Extended Data Fig. 3: Simulation experiment for the identification of pairs of read and genotype data derived from the same individuals. | Nature Microbiology

Extended Data Fig. 3: Simulation experiment for the identification of pairs of read and genotype data derived from the same individuals.

From: Reconstruction of the personal information from human genome reads in gut metagenome sequencing data

Extended Data Fig. 3: Simulation experiment for the identification of pairs of read and genotype data derived from the same individuals.

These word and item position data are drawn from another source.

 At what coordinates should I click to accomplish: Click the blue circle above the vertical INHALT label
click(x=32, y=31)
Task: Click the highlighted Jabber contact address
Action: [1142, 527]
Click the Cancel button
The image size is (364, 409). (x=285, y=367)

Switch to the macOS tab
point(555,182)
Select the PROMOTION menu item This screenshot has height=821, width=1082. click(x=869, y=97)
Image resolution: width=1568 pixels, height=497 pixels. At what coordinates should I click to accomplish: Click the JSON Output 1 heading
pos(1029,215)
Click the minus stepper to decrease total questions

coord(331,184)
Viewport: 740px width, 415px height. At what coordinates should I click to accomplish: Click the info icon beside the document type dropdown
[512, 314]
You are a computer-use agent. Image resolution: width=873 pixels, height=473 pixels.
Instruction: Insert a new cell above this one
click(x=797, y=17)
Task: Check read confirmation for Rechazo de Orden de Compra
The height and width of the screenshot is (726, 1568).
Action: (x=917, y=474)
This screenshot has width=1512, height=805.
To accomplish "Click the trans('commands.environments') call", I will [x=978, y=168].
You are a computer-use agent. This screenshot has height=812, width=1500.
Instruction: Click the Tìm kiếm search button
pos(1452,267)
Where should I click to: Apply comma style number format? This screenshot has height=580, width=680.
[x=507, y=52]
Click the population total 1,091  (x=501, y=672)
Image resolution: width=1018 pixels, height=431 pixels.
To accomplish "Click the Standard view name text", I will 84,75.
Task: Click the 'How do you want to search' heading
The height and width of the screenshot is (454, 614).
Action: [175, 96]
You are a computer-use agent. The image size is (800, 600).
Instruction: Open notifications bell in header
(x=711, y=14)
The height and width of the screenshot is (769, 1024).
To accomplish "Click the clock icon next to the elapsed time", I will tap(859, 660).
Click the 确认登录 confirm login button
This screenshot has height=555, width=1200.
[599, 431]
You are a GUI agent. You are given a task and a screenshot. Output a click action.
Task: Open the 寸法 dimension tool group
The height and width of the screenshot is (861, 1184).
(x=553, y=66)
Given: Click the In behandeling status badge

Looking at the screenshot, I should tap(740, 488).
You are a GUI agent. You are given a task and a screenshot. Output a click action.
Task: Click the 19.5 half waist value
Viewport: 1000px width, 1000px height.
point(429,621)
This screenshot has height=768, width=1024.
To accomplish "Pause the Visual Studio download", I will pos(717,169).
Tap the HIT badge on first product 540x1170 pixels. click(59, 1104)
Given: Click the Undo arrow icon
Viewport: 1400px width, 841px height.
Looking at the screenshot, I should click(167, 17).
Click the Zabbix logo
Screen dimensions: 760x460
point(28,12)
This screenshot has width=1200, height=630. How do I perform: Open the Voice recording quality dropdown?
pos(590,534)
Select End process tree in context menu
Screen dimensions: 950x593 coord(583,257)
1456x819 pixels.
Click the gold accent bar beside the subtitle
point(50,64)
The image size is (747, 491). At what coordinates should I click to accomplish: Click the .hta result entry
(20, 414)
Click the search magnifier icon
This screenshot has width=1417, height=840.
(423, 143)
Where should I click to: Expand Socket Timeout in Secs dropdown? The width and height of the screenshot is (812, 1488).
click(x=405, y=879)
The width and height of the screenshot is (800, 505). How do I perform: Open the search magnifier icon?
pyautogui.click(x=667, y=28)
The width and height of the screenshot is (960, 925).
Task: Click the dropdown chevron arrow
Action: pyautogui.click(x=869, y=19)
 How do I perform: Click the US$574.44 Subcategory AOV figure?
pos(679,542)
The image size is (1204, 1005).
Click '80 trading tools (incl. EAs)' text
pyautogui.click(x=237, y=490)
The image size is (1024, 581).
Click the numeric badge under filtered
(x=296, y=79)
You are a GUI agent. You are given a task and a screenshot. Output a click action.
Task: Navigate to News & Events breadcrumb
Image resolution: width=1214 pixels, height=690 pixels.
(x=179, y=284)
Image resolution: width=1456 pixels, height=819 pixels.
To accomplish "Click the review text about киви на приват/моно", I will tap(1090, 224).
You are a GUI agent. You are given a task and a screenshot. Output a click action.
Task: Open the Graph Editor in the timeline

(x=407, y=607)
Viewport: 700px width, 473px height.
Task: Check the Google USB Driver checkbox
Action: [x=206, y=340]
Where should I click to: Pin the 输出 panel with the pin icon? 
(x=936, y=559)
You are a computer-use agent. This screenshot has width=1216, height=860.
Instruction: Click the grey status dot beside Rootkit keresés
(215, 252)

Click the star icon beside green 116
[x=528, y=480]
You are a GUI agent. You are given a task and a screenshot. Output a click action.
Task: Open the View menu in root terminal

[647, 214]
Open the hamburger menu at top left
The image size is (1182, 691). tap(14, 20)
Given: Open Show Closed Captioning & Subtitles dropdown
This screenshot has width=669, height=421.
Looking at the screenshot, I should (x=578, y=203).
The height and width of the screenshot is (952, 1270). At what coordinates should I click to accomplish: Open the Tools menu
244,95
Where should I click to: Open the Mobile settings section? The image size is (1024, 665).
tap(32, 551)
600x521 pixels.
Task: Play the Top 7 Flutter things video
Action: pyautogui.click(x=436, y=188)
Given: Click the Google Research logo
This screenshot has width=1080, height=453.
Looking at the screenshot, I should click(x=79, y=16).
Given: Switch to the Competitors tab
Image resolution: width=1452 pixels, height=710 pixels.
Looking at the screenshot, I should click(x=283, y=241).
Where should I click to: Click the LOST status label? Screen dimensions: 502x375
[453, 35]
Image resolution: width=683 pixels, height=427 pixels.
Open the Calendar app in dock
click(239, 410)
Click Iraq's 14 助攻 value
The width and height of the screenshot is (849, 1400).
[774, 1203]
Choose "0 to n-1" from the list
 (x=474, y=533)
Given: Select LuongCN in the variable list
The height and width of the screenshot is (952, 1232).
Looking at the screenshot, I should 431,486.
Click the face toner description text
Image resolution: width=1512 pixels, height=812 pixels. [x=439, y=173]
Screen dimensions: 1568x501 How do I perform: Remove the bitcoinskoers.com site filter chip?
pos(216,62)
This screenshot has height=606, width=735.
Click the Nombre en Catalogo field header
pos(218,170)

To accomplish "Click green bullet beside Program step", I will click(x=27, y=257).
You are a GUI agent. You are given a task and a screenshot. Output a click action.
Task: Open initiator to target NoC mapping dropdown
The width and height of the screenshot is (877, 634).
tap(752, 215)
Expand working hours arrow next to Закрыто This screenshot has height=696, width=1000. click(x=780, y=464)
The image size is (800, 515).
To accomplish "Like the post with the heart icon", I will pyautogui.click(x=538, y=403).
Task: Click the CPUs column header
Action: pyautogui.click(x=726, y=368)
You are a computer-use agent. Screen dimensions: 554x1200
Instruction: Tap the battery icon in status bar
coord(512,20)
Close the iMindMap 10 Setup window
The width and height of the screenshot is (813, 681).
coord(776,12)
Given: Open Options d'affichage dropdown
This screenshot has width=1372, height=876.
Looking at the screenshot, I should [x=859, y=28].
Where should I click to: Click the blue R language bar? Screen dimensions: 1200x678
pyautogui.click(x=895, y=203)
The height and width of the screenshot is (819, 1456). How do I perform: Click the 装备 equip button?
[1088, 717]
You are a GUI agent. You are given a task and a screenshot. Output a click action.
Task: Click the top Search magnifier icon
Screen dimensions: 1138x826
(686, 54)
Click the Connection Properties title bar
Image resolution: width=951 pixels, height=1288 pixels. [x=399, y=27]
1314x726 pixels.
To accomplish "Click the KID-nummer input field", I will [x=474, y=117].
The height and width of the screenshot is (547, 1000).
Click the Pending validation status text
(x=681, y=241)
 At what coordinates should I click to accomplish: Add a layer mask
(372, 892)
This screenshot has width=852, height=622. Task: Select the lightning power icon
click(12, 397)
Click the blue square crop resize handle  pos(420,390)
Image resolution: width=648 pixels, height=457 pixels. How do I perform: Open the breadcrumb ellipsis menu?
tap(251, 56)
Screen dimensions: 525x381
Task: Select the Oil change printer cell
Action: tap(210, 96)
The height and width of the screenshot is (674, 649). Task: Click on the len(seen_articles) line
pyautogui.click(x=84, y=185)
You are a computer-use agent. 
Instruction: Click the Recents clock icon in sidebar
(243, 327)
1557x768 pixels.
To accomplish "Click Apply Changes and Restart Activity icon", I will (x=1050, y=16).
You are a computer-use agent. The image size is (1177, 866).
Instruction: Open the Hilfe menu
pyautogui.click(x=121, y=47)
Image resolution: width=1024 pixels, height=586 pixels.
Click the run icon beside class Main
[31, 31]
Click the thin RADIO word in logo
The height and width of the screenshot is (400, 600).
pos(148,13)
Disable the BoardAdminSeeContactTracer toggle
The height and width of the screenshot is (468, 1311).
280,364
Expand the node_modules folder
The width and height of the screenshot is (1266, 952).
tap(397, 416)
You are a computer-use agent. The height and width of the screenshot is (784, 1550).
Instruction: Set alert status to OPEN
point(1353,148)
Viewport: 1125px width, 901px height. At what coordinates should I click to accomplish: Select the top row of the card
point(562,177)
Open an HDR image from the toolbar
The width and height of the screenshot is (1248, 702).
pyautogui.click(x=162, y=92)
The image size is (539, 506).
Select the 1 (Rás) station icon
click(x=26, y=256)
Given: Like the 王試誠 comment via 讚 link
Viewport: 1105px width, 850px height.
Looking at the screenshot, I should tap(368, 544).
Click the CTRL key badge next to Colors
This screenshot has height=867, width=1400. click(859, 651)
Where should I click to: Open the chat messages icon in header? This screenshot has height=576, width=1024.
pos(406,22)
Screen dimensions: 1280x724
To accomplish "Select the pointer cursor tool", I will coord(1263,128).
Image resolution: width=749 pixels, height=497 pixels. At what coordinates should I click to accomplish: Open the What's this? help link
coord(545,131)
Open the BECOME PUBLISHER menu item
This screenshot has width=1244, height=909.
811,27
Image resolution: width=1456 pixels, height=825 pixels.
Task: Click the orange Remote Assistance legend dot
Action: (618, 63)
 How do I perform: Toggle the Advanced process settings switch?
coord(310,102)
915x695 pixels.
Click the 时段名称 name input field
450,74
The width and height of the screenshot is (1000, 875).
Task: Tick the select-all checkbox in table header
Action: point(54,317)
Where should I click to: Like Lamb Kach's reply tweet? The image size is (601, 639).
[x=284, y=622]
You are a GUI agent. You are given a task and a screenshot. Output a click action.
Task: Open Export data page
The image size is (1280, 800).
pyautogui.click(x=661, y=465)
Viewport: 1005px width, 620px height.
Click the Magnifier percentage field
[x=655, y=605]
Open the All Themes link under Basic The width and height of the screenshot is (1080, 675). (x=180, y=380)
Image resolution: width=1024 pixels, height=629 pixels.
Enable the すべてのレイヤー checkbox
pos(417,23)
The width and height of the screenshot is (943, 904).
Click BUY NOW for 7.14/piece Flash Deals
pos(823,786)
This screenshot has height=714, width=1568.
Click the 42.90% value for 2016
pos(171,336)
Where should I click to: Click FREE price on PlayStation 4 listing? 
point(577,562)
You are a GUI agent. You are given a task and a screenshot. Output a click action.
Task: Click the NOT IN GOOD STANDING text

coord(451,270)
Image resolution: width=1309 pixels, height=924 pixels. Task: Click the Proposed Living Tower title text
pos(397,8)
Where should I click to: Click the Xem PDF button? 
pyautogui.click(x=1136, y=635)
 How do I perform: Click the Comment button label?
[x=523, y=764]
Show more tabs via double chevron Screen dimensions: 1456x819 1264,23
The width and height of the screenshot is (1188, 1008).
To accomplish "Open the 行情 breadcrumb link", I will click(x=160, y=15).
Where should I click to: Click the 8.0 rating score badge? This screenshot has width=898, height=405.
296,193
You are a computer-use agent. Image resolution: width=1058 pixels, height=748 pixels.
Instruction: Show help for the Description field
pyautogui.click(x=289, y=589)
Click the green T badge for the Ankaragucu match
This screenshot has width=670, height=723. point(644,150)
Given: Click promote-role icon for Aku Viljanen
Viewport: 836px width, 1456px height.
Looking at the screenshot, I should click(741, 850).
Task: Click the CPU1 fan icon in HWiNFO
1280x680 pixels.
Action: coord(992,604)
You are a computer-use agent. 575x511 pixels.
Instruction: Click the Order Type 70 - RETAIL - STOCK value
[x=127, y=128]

a, Histograms represent the distribution of the standardized likelihood score for which the read data and genotype data originate from different samples. The blue line indicates the density plot made from the simulation results and the black line indicates the normal distribution. b, Q-Q plots representing the relationship between the observed and expected P values in the cases where the read data and genotype data originate from different samples. The red line indicates y = x. c, Scatter plots represent the relationship between the P values calculated from the background distribution of the score (Pdistribution) and P values empirically calculated with the permutation procedure (Ppermutation) for the cases where the read and genotype data originate from different samples. The red line indicates y = x. d, Re-identification from a set of genotype data based on the 175 (5 WGS data × 5 random seeds × 7 coverages) simulated read data. The x axis of the scatter plots indicates the number of the bases used for the calculation of the likelihood scores. The y axis of the scatter plots indicates the likelihood scores (left and middle) or P values (right). The results of the 17,500 tests (100 genotype data × 25 simulated data × 7 coverages) are indicated as the colour of the points. The identification of the pairs of the read and genotype data is based on the top score (left) or P values (middle and right). The distribution of the standardized likelihood score is indicated for a part of the middle plot with the stratification by whether the derivation of the simulated read data and the genotype data are the same or not. e, Re-identification from a set of genotype data based on the 105 (3 WGS data × 5 random seeds × 7 coverages) simulated read data. The three samples with the WGS data have a familial relationship as indicated. The x axis of the scatter plots indicates the number of the bases used for the calculation of the likelihood scores. The y axis of the scatter plots indicates the likelihood scores (left and middle) or P values (right). The colours of the points represent the categories of the pairs of the read data and the genotype data (left) or the result of the P value-based predictions (100 genotype data × 15 simulated data × 7 coverages = 10,500 tests). FN, false negative; FP, false positive; TN, true negative; TP, true positive.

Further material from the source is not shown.